Payment History: You mention making timely payments. That is a prerequisite for a good credit score. If your collection accounts are old, then there effect on your credit score diminishes. However, lenders with good interest rates will deny, in general, a loan with collection accounts on a credit report.
Credit Utilization: It is important not to over utilize credit balances, generally not to go over a 30% utilization. Having one credit card paid off is good. The higher balance is a problem, as is small accounts if they carry a high utilization rate.
Length of Credit History: As you do not mention the amount of time you have had your credit cards and mortgages, it is impossible to gauge the effect on the credit score.
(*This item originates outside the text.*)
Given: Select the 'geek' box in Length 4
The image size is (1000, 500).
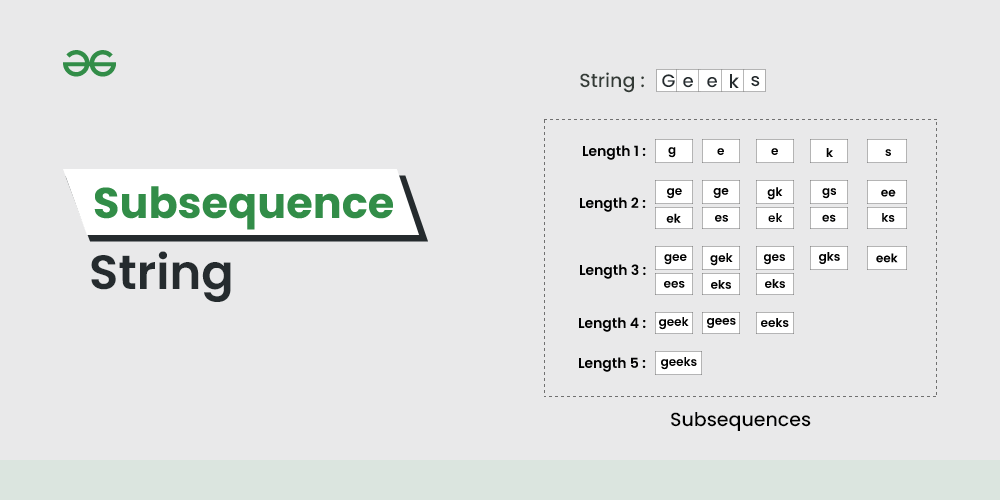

However, it is important not to close accounts while you are trying to improve your score.
Credit Mix: You have a decent credit mix of credit cards and a mortgage.
New Credit: Once again, there is not enough information, but it does not seem that you have been taking a lot of new credit.
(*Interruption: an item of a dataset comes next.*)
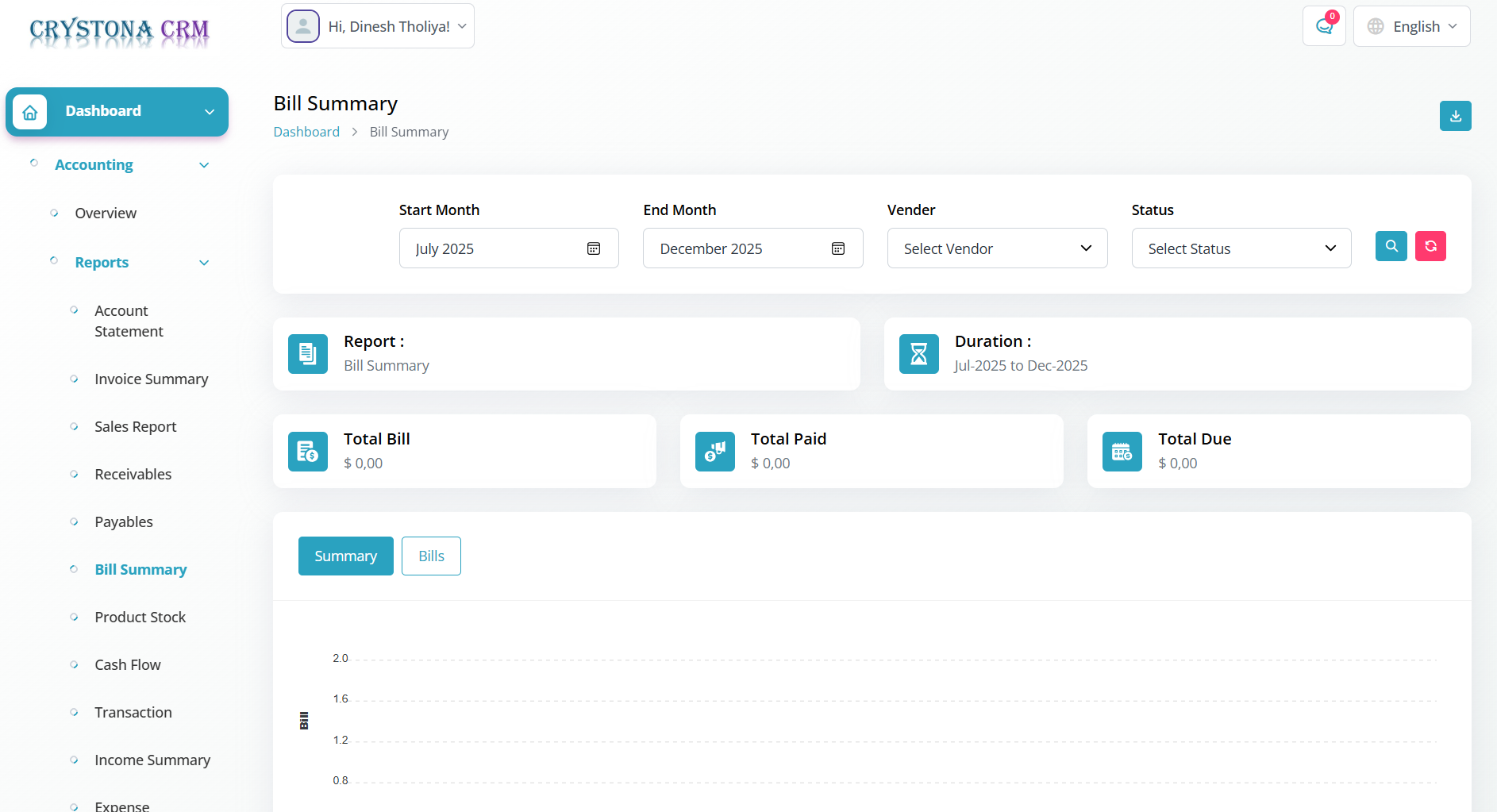Click the Dashboard breadcrumb link
Screen dimensions: 1497x812
[x=306, y=132]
Steps to Improve Your Bad Credit
As mentioned, the first step is to plan ahead and improve your credit. Here are some tips to help you improve your position:
Take out your credit report: Make sure that you monitor your credit report regularly. You can receive, through AnnualCreditReport.com a free credit report from each of the three major credit reporting agencies (Equifax, TransUnion, and Experian) once a year. Stagger your requests. (The reports do not include a credit score).
#1: If you want to monitor your credit report, with your credit score, then receive for a free trial period, your credit report with your credit score.
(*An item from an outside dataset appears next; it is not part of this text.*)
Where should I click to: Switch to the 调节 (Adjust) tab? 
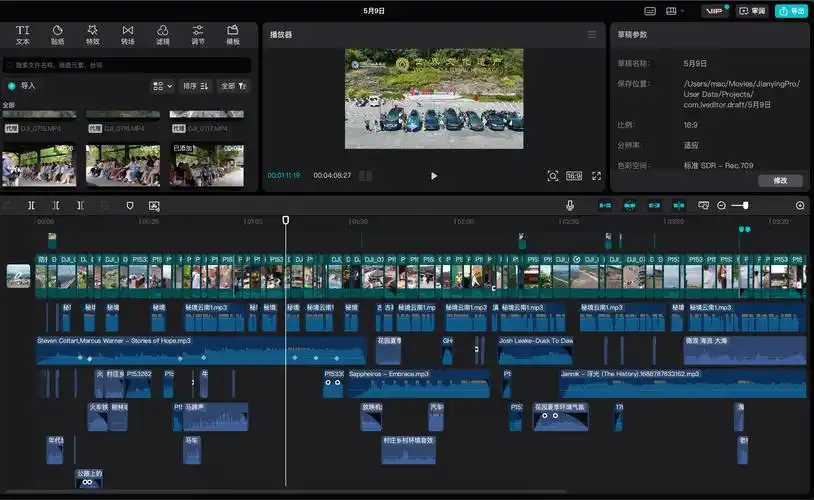point(197,35)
Pay off collection accounts: Old collection items will raise your score and make it possible to deal with good lenders. The best tactic to deal with delinquent debt is to negotiate a pay for delete. (For general and practical information read the Bills.com article pay for delete). This will erase the derogatory collection item from your credit report.
Dispute any incorrect items on your credit report: You mention that an old cell phone has almost reached the time when it should be erased from your credit report. Most derogatory items (not bankruptcy or tax liens) remain on your credit report for 7 years after the first 180 days of delinquency. It is most likely that the statute of limitations has expired, although your creditor can still sue you, you will have an affirmative defense to have the court dismissed. However, many creditors attempt to re-age a debt. Send a credit dispute to the credit reporting agencies. (For information on how to do this read the Bills.com article dispute credit report). Sometimes, when borrowers are in a hurry, they negotiate a pay for delete settlement with the creditor, in order to be done with the debt. Be careful that you do not acknowledge the debt, otherwise you will re-age the debt.
Lower your credit utilization: Pay down your high balance credit cards, and be careful about the credit utilization of your smaller balance cards.
Summary and Recommendations: Shopping For a Car Loan With Good Credit
Your immediate concerns:
- Try to settle or pay in full your medical collection items.
- Either dispute your cell phone collection item (due to its new date), work out a settlement, or pay it off.
- Lower you credit utilization on your credit card balances. In general, avoid making minimum payments, and make a plan to pay fixed payments, so you bring your card balances to zero.
Don’t take a car loan with bad credit. Instead follow these two steps:
- Plan ahead: Build your budget, lower your debt to income ratio, and improve your credit score.
- Shop around: Once your credit score has improved, you collection items are gone, and then you can avoid a car loan with bad credit, and instead shop for a car loan with good credit.
I hope this information helps you Find. Learn & Save.